Presumptive Republican presidential nominee Donald Trump pledged Tuesday that if elected he would rewrite trade deals to bring jobs back to the U.S., and he blasted his Democrat counterpart Hillary Clinton for repeatedly choosing globalization at the expense of American workers.
“Hillary Clinton and her friends in global finance want to scare America into thinking small and they want to scare the American people out of voting for a better future,” Mr. Trump said in a speech.
The speech, titled “Declaring American Economic Independence,” was delivered in in Monessen, Pennsylvania, a city on Monongahela River in an area that has been hard hit by globalization and the decline of the steel industry.
Mr.

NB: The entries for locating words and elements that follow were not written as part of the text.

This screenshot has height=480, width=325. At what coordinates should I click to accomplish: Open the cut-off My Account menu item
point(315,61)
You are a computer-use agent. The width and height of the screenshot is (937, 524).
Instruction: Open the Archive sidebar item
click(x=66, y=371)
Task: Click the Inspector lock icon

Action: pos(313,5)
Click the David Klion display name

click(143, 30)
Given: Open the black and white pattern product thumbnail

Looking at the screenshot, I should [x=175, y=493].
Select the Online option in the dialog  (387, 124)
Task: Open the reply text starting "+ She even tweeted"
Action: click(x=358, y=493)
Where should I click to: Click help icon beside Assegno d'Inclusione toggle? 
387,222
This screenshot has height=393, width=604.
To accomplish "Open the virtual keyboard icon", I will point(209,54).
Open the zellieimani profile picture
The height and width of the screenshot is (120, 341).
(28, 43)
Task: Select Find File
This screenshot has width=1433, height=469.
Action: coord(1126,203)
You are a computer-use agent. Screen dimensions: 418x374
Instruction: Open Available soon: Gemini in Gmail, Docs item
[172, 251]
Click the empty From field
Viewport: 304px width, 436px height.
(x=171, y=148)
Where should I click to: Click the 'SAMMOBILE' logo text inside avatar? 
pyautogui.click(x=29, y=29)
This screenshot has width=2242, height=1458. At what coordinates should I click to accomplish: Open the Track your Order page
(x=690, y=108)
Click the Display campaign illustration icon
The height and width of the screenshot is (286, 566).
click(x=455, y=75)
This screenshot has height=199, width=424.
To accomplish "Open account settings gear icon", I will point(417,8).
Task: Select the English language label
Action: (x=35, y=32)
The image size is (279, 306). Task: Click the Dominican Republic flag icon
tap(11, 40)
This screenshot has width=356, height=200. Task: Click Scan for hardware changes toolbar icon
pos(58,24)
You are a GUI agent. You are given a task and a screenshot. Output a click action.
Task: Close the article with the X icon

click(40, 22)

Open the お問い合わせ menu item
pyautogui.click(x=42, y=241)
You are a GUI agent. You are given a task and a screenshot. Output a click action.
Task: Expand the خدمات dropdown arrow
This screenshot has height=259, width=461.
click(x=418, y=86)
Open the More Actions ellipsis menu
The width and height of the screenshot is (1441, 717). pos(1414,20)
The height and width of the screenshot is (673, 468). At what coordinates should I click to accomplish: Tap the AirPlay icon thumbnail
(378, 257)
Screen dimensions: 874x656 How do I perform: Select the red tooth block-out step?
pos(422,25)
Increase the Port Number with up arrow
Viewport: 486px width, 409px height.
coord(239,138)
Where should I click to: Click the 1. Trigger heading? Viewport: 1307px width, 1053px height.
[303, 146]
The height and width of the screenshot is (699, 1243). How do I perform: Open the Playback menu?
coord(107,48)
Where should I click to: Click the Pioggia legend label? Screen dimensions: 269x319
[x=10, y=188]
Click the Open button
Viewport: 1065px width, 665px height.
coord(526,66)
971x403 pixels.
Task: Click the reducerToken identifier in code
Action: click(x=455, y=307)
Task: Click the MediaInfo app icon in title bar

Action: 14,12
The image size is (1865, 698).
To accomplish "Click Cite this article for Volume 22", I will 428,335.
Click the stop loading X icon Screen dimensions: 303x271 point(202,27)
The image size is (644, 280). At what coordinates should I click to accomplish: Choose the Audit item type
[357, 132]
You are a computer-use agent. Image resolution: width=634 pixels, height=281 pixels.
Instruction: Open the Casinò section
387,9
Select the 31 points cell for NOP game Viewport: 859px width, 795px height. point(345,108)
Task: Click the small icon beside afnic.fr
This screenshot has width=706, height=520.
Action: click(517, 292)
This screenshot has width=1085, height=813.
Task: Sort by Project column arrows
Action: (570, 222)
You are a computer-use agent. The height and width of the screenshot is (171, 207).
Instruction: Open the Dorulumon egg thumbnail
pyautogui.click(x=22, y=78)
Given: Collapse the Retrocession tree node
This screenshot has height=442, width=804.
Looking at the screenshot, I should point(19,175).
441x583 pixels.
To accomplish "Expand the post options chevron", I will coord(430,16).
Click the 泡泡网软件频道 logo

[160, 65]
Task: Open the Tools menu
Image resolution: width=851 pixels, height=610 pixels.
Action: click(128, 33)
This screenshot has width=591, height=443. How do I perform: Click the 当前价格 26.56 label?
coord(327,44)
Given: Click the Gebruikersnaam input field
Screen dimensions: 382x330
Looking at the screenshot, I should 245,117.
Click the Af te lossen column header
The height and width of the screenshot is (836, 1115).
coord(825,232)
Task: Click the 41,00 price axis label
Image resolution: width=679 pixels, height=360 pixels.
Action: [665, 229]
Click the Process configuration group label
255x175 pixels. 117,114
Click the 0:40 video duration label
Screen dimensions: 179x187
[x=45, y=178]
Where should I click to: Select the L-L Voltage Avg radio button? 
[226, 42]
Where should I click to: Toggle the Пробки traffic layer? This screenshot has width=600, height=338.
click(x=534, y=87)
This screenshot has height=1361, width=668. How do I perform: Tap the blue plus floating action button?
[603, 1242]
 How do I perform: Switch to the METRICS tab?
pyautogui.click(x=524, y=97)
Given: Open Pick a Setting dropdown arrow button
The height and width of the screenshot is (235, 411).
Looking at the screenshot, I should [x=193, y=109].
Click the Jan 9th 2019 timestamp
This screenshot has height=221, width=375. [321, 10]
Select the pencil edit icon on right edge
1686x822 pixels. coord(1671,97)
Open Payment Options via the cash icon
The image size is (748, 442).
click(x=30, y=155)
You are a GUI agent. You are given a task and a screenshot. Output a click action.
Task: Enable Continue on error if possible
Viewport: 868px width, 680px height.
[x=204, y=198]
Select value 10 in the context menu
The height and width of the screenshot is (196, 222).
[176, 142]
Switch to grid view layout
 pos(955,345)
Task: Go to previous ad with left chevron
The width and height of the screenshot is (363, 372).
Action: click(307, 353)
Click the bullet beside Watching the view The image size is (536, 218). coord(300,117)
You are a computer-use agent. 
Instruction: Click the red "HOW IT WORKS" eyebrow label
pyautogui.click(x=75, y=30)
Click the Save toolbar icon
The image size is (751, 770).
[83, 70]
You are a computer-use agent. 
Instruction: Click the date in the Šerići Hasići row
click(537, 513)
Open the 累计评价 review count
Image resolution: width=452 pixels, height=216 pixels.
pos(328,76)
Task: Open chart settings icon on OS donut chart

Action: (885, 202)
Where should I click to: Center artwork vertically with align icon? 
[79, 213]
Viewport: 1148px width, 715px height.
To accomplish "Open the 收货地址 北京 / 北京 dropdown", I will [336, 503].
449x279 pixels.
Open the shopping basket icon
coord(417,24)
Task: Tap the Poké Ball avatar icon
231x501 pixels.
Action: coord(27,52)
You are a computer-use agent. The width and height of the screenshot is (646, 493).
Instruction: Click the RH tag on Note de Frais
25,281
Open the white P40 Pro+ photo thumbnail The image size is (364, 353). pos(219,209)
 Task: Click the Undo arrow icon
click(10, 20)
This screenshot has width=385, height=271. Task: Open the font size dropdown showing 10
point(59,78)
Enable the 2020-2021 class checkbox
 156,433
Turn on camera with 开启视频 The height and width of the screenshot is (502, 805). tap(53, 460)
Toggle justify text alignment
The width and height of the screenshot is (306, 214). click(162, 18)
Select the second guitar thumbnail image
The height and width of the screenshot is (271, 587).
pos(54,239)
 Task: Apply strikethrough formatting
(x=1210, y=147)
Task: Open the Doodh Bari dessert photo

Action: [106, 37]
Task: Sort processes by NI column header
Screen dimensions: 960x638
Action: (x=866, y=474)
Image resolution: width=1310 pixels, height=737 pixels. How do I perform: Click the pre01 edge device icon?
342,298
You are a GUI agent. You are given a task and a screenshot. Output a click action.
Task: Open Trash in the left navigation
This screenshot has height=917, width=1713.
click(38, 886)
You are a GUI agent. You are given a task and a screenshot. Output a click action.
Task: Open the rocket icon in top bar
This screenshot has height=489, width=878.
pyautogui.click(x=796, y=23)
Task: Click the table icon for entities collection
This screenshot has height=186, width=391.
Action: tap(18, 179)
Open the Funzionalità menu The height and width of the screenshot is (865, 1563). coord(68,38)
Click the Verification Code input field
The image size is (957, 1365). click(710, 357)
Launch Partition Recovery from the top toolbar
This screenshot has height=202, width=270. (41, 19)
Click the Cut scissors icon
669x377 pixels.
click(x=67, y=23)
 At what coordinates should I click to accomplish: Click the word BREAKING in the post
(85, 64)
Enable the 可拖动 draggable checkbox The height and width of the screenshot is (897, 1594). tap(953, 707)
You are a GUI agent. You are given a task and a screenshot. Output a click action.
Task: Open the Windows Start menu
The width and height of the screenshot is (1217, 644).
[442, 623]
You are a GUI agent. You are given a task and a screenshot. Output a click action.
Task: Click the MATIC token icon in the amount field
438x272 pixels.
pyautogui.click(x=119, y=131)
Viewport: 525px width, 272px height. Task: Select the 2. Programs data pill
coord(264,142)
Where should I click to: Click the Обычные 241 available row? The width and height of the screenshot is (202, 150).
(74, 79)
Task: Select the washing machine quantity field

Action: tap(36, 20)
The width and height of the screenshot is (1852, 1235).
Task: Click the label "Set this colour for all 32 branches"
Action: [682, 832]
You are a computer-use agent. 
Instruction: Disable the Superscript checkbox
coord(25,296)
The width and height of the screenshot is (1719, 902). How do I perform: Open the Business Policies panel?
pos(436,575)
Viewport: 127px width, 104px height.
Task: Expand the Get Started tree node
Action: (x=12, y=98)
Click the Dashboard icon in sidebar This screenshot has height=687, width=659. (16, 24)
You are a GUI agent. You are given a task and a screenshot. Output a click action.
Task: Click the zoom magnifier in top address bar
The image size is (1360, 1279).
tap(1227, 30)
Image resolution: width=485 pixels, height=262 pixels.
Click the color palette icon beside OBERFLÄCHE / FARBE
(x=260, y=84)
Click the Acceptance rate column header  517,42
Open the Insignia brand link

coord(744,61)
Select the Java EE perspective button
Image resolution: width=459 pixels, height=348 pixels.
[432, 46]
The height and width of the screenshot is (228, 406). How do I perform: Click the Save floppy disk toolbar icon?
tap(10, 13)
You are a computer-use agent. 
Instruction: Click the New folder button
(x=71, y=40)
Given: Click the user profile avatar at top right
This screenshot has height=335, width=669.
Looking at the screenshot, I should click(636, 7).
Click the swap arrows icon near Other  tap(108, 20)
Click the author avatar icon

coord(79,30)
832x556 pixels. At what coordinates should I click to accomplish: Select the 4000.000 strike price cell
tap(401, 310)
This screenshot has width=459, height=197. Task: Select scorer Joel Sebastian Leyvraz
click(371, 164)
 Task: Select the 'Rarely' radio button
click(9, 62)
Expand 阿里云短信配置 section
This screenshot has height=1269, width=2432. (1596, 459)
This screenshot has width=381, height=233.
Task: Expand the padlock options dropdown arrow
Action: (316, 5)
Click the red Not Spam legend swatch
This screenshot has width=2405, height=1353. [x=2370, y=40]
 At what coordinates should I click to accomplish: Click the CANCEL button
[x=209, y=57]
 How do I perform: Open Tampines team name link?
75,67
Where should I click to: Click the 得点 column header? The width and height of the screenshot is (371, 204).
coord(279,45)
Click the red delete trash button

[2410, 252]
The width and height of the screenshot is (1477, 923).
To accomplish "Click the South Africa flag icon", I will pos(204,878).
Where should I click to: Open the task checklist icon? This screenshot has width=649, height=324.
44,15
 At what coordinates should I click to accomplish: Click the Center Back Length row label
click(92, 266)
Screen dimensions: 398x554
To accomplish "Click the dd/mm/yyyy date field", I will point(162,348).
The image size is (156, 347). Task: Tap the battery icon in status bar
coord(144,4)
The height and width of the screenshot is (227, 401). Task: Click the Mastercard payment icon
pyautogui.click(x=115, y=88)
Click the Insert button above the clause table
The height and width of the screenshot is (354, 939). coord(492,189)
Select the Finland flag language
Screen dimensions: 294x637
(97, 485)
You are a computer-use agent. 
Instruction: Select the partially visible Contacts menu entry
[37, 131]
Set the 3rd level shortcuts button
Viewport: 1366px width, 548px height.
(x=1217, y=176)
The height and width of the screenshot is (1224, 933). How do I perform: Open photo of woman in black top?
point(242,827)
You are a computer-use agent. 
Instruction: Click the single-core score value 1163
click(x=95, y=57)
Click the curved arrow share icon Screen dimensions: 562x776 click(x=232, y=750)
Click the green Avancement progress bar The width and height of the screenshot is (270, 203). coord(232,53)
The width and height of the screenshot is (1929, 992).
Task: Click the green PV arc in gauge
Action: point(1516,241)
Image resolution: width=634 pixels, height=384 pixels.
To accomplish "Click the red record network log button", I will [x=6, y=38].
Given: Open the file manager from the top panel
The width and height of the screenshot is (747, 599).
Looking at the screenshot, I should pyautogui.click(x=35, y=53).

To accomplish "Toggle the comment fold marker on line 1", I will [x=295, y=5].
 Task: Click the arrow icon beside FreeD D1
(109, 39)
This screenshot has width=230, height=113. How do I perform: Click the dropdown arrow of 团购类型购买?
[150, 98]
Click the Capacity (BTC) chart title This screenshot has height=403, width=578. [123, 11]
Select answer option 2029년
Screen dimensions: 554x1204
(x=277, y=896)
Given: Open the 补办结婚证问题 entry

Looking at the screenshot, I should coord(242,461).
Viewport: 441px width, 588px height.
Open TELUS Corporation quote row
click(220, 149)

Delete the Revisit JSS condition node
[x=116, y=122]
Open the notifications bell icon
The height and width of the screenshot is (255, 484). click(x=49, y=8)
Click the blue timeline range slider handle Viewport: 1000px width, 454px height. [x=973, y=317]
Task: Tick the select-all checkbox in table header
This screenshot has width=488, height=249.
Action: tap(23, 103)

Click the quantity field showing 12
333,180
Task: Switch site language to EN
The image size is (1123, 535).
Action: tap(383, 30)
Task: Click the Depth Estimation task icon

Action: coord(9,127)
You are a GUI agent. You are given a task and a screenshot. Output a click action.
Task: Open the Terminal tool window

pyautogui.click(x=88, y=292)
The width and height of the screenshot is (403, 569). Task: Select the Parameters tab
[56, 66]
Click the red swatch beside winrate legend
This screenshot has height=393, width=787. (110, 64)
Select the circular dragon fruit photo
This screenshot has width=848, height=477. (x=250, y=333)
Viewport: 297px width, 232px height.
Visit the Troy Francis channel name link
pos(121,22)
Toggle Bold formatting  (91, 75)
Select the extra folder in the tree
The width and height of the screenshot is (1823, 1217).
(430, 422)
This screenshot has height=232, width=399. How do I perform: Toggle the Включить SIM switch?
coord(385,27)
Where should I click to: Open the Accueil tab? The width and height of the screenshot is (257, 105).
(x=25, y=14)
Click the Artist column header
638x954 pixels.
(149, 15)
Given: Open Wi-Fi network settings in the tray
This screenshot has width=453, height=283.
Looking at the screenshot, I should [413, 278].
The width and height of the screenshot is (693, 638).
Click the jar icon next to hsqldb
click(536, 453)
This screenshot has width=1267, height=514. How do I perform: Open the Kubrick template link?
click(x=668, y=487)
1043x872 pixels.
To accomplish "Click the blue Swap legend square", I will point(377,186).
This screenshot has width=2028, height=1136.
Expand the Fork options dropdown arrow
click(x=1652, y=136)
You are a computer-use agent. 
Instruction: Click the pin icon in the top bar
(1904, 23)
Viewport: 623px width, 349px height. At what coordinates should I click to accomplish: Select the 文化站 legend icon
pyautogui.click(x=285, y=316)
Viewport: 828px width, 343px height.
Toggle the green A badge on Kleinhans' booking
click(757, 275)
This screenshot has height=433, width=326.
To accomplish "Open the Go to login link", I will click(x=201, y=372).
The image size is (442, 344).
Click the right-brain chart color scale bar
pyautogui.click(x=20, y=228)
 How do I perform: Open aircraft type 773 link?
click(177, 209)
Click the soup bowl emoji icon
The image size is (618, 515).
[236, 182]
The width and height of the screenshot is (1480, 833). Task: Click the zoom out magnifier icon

Trump laid out a plan to overhaul U.S. trade deals, including going after China for manipulating its currently and using presidential authority to slap tariffs on China and other countries he said “cheat.”
“Hillary Clinton, and her campaign of fear, will try to spread the lie that these actions will start a trade war,” he said. “She has it completely backwards. Hillary Clinton unleashed a trade war against the American worker when she supported one terrible trade deal after another.”
He said that his plan to revise bad trade deals and push back against globalization would reverse the decades of economic decline ushered in by the North American Free Trade Agreement (NAFTA) that President Bill Clinton signed and Mrs. Clinton supported.
“The era of economic surrender will finally be over,” he said.